Таблица 1. Использованные команды |
Команда |
Описание |
java -jar /usr/share/java/trimmomatic.jar SE -phred33 chr22.fastq trimmed_chr22.fastq TRAILING:20 |
Данная команда берет на вход риды из файла chr22.fastq, вырезает все нуклеотиды с качеством ниже 20, начиная с конца рида,
и записывает результат в файл trimmed_chr22.fastq. |
java -jar /usr/share/java/trimmomatic.jar SE -phred33 trimmed_chr22.fastq trimmed_chr22_1.fastq MINLEN:50 |
Данная команда берет на вход файл trimmed_chr22.fastq, убирает из него все риды размера меньше 50 и записывает результат в файл trimmed_chr22_1.fastq |
Рис. 1. График FastQC "Per base quality" до чистки
Рис. 2.График FastQC "Per base quality" после чистки
Число чтений до очистки: 11427
Число чтений после очистки: 11091
После выполнения первой команды были удалены все нуклеотиды с качеством ниже 20. При этом часть ридов стала короче.

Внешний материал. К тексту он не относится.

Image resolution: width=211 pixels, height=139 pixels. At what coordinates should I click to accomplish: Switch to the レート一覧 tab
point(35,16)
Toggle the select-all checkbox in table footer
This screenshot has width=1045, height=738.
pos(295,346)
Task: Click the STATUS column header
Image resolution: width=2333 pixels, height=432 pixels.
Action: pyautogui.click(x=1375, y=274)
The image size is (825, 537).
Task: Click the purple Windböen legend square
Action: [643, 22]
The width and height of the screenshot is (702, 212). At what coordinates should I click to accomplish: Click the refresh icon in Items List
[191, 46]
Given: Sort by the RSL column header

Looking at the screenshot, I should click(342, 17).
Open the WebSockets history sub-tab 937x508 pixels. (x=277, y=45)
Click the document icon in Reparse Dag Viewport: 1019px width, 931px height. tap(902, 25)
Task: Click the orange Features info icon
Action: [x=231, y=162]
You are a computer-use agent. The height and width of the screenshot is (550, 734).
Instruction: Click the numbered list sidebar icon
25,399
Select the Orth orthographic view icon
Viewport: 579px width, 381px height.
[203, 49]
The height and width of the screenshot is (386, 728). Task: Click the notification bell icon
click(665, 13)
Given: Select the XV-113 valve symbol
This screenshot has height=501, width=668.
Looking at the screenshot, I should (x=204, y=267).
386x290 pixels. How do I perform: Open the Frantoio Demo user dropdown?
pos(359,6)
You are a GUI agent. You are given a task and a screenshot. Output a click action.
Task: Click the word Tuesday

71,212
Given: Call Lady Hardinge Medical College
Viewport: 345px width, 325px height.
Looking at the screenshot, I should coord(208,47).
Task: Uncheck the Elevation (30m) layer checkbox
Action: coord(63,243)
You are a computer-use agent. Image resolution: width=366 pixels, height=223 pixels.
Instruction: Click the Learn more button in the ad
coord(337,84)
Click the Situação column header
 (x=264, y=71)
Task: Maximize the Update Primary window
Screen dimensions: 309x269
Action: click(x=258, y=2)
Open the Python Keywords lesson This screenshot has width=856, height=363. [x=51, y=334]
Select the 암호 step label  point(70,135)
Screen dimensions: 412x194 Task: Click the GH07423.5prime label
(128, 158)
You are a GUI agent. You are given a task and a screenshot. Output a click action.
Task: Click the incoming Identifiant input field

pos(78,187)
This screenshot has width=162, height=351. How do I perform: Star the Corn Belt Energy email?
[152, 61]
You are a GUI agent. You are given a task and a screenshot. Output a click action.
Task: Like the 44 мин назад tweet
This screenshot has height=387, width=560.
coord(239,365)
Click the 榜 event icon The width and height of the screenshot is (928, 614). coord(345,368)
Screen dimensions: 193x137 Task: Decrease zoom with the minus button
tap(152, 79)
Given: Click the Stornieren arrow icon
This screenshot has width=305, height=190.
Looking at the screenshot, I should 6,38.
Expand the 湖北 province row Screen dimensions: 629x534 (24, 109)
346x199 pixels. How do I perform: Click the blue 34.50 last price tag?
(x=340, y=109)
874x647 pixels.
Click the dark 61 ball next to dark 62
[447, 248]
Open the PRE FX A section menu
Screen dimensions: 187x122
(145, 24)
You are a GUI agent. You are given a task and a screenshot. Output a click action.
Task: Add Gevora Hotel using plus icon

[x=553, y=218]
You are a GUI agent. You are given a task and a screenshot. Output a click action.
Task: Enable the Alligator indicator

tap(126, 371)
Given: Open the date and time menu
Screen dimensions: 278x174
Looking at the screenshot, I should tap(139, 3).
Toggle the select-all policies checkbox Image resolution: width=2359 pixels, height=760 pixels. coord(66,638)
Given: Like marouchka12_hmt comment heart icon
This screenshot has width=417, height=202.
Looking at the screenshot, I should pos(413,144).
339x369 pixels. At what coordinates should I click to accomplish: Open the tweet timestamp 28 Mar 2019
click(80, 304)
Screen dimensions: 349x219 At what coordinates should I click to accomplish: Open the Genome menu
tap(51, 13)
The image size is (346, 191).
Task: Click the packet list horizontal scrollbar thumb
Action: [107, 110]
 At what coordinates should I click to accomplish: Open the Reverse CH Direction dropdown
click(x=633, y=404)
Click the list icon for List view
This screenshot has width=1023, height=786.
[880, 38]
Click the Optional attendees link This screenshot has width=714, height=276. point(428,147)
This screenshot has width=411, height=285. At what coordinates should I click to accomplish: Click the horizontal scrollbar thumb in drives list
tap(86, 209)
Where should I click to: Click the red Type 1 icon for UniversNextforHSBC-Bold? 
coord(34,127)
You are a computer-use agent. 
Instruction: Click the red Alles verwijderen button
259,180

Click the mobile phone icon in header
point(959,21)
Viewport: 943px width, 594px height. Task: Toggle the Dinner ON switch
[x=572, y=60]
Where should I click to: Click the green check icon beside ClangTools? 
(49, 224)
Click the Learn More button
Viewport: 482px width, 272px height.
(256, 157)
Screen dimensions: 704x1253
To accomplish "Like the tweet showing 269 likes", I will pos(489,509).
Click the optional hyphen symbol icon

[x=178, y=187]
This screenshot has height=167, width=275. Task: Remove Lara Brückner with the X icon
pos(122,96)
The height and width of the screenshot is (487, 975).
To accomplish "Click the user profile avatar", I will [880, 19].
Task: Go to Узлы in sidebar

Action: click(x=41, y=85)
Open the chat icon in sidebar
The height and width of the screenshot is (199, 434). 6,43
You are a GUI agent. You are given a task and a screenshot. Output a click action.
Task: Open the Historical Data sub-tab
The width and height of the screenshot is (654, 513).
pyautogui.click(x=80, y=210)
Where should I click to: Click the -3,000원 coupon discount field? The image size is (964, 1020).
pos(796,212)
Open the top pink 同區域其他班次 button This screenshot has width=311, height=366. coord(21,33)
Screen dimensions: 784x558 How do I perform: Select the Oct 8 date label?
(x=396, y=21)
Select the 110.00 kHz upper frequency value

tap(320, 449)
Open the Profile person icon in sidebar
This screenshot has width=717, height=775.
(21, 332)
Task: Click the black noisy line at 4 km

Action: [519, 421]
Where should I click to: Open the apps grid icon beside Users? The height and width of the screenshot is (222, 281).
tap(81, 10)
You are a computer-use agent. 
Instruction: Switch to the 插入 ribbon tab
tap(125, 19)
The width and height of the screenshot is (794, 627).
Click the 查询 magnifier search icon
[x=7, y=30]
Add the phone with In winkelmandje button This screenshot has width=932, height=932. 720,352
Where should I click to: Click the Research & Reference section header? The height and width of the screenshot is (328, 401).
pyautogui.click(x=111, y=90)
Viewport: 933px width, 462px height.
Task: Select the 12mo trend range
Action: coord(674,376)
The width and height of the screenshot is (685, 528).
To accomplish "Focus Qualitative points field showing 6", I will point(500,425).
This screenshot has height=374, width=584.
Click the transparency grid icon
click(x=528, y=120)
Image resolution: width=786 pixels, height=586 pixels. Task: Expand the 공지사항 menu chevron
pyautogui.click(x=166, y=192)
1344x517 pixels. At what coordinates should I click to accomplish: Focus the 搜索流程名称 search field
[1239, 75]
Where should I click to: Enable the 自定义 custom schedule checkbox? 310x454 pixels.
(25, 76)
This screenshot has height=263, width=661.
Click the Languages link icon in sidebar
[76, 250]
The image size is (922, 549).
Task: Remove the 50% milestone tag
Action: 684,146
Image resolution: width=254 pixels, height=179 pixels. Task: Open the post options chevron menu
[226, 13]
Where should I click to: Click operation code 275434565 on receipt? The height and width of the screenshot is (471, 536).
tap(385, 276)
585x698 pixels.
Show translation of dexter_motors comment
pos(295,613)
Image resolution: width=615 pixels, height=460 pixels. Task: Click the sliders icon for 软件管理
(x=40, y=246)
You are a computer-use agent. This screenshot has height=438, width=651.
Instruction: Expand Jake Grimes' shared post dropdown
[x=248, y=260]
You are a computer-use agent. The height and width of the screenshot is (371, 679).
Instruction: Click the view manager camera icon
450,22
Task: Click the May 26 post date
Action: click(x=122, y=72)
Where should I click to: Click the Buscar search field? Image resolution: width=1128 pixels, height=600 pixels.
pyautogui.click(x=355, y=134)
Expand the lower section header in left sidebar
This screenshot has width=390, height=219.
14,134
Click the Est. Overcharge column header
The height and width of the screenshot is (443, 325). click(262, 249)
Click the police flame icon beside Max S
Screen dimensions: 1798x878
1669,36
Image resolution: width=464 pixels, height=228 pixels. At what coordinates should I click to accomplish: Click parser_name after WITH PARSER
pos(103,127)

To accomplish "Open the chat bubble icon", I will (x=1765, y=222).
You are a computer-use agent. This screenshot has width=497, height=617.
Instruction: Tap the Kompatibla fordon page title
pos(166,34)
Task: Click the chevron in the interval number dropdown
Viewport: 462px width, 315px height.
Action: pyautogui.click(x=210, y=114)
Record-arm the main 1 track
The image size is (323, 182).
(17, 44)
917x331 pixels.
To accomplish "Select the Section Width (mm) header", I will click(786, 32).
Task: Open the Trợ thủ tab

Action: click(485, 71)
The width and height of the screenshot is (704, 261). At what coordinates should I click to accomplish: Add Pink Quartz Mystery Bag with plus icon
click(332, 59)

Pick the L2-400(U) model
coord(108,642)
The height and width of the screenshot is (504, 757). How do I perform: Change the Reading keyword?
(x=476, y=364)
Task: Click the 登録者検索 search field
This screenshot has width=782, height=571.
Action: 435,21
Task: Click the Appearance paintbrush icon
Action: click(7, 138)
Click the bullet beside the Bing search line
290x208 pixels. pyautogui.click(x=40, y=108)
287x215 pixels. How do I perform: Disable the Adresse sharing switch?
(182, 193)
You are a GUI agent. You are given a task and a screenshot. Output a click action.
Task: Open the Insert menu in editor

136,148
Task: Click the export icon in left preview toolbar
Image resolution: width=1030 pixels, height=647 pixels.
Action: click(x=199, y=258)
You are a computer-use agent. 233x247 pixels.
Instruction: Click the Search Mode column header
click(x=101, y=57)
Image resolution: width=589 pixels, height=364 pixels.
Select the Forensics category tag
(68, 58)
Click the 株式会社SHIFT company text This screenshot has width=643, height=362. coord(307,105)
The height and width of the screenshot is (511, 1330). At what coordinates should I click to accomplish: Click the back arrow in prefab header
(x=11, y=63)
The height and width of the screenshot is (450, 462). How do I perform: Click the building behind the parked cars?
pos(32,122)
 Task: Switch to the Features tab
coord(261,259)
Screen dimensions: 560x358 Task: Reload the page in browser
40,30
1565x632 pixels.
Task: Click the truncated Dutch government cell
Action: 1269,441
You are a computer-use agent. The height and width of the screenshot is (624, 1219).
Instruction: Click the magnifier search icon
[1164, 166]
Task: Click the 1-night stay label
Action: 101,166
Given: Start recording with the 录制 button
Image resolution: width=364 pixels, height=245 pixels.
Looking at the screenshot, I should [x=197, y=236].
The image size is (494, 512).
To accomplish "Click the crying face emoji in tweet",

После выполнения второй
команды были удалены все риды длиной меньше 50.
Часть II: картирование чтений
1) Индексирование референсной последовательности:
/home/students/y06/anastaisha_w/hisat2-2.0.5/hisat2-build chr22.fasta chrbuild
2) Получение выравнивания прочтений и референса в формате .sam
/home/students/y06/anastaisha_w/hisat2-2.0.5/hisat2 -x chrbuild -U trimmed_chr22_1.fastq --no-spliced-alignment --no-softclip > align.sam
3) Перевод файла align в формат .bam:
samtools view align.sam -bo align.bam
4) Отсортировать выравнивание чтений с референсом по координате в референсе начала чтения
samtools sort align.bam -T temp.txt -o sort_align.bam
5) Индексирование отсортированного .bam файла
samtools index sort_align.bam
6) Получение файла со статистикой:
samtools stats sort_align.bam > stats.txt
Из этого файла видно, что 11061 чтений было откартировано на хромосому, 54 - не картировано.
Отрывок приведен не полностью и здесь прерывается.